DO THIS:
Copy out the data word for word, starting with the line that contains "The image size is (2576, 1309)." and going on through the line that contains "Click the Duplikate". Include both of those lines.

Records for locating the described items:
-- start --

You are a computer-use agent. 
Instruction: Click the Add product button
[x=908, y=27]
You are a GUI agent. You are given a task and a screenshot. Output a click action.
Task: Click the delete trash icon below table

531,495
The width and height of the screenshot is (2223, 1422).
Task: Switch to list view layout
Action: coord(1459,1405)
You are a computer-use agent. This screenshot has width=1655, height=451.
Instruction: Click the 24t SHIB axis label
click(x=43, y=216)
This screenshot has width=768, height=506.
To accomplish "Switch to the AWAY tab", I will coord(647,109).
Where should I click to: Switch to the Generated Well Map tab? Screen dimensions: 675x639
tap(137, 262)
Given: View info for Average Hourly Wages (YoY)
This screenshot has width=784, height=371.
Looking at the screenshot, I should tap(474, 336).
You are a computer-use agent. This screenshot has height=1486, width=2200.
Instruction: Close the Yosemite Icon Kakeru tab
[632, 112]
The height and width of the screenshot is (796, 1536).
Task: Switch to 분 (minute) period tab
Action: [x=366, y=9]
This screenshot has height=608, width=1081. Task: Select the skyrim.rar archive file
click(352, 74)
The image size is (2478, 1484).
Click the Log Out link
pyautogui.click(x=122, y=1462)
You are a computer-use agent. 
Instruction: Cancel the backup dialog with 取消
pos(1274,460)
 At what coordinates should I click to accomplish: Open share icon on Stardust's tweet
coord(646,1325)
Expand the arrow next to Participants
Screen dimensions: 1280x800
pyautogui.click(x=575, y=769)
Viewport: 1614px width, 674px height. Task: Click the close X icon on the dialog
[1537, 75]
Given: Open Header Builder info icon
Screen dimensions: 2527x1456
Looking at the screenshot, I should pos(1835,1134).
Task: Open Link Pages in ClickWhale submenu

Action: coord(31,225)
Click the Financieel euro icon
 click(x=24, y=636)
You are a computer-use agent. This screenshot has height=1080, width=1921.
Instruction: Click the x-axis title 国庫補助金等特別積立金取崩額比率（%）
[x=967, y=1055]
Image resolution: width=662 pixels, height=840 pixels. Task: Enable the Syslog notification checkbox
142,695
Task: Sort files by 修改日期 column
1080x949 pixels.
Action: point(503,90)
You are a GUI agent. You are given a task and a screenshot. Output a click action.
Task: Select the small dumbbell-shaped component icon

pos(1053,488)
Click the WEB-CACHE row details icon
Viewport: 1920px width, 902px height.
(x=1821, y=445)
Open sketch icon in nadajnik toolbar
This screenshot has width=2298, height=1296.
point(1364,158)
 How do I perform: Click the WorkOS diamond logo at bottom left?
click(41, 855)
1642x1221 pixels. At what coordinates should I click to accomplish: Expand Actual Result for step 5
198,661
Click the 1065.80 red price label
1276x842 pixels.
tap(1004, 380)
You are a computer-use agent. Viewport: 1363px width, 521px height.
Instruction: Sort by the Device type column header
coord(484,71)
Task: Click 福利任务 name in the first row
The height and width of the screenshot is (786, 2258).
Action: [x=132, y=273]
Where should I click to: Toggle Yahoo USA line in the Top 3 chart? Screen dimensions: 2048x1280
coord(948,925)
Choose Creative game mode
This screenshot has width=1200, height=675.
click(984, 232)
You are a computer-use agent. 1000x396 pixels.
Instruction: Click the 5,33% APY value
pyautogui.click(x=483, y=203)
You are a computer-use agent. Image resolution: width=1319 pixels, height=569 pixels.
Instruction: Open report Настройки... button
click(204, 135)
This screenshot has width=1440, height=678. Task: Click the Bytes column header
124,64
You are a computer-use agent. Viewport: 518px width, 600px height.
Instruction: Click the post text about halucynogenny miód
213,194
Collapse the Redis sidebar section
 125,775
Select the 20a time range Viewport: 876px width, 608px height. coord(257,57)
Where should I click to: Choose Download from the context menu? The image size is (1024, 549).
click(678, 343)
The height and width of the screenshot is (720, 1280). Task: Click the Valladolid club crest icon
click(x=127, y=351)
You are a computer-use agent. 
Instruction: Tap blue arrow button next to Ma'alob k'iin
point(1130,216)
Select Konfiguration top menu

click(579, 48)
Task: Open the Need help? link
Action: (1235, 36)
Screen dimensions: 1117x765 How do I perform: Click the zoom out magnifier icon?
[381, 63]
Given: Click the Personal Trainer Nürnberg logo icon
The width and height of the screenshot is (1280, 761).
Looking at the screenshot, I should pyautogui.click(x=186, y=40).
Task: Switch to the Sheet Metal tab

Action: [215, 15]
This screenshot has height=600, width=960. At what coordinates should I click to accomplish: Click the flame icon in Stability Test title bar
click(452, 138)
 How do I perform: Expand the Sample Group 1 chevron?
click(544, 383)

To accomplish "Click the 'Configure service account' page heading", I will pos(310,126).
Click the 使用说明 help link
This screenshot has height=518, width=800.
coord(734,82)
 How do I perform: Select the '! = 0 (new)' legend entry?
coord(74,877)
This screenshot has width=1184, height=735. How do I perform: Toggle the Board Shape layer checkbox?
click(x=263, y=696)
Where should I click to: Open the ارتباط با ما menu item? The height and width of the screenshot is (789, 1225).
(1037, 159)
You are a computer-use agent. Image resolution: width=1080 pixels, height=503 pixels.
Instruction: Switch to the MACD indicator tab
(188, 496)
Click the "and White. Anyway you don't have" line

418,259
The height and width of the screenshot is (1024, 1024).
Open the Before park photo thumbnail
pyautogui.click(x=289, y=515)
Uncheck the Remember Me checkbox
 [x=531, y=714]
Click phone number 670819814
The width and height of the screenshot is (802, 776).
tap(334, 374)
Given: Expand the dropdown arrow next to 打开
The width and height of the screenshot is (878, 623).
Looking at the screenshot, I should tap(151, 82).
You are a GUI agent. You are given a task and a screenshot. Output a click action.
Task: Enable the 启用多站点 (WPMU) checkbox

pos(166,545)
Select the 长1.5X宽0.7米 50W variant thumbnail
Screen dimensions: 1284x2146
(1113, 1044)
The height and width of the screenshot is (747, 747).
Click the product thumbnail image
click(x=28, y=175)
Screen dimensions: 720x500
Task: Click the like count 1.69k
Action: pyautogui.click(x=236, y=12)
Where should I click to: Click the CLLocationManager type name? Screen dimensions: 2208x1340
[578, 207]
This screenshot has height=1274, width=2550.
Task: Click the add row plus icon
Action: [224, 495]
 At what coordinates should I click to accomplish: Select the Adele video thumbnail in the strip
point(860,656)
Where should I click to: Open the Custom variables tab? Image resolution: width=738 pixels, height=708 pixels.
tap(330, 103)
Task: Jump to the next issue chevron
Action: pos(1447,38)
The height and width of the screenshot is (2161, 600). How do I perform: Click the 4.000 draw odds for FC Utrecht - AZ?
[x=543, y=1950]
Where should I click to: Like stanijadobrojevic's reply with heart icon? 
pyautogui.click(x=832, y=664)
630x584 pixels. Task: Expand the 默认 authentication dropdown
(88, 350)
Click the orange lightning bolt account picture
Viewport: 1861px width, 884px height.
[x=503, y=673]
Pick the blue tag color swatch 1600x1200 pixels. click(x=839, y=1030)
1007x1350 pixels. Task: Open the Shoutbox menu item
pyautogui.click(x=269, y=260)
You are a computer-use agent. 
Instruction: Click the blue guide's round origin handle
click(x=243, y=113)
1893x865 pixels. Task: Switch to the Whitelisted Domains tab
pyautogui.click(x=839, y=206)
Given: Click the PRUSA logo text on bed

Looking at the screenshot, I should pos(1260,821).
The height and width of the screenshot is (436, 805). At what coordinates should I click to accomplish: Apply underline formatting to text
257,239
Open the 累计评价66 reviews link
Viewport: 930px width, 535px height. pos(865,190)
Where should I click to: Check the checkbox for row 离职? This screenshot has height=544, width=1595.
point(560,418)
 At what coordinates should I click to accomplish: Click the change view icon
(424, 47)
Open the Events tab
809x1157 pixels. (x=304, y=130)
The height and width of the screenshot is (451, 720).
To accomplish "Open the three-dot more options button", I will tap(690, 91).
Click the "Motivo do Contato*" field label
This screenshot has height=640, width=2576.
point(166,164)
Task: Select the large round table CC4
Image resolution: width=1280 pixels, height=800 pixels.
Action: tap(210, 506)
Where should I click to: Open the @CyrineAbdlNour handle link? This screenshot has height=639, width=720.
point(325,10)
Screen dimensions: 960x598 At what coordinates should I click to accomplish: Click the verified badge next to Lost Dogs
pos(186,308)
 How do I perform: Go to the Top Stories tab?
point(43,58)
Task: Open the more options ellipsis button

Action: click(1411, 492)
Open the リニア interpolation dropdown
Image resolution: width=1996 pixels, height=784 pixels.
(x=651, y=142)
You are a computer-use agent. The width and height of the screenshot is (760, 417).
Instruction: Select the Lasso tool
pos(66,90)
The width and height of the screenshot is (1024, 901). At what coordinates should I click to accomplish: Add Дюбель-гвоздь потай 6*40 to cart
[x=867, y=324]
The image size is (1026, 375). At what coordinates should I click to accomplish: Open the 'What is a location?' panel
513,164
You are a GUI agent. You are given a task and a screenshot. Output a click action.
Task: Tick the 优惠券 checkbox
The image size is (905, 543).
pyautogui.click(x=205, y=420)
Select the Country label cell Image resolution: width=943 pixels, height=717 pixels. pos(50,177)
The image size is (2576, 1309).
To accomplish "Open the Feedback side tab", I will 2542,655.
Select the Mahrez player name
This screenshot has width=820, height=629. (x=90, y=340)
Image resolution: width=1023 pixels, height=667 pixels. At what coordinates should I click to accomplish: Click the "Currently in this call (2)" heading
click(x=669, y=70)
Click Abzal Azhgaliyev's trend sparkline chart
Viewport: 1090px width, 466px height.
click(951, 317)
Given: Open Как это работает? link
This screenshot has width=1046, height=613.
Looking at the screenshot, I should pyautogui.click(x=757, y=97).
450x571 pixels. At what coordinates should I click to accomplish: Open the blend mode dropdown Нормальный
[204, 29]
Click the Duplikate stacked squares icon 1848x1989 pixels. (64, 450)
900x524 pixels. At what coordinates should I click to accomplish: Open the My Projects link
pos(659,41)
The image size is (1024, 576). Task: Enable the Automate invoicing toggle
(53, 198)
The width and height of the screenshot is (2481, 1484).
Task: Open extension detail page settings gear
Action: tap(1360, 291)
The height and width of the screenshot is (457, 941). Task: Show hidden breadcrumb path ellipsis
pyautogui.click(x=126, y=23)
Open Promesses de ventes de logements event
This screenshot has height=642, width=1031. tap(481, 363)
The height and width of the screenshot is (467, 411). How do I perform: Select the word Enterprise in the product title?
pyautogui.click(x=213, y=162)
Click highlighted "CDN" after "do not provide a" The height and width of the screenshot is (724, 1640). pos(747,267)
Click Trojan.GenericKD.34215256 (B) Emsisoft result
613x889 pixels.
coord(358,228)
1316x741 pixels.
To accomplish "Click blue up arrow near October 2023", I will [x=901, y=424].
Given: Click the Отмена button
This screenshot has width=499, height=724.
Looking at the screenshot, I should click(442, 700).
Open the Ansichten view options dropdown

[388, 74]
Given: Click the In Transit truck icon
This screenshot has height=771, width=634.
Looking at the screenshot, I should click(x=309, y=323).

-- end --

ANSWER FOR THE TASK:
The image size is (2576, 1309).
To accomplish "Open the Feedback side tab", I will 2542,655.
Select the Mahrez player name
This screenshot has width=820, height=629. (x=90, y=340)
Image resolution: width=1023 pixels, height=667 pixels. At what coordinates should I click to accomplish: Click the "Currently in this call (2)" heading
click(x=669, y=70)
Click Abzal Azhgaliyev's trend sparkline chart
Viewport: 1090px width, 466px height.
click(951, 317)
Given: Open Как это работает? link
This screenshot has width=1046, height=613.
Looking at the screenshot, I should pyautogui.click(x=757, y=97).
450x571 pixels. At what coordinates should I click to accomplish: Open the blend mode dropdown Нормальный
[204, 29]
Click the Duplikate stacked squares icon 1848x1989 pixels. (64, 450)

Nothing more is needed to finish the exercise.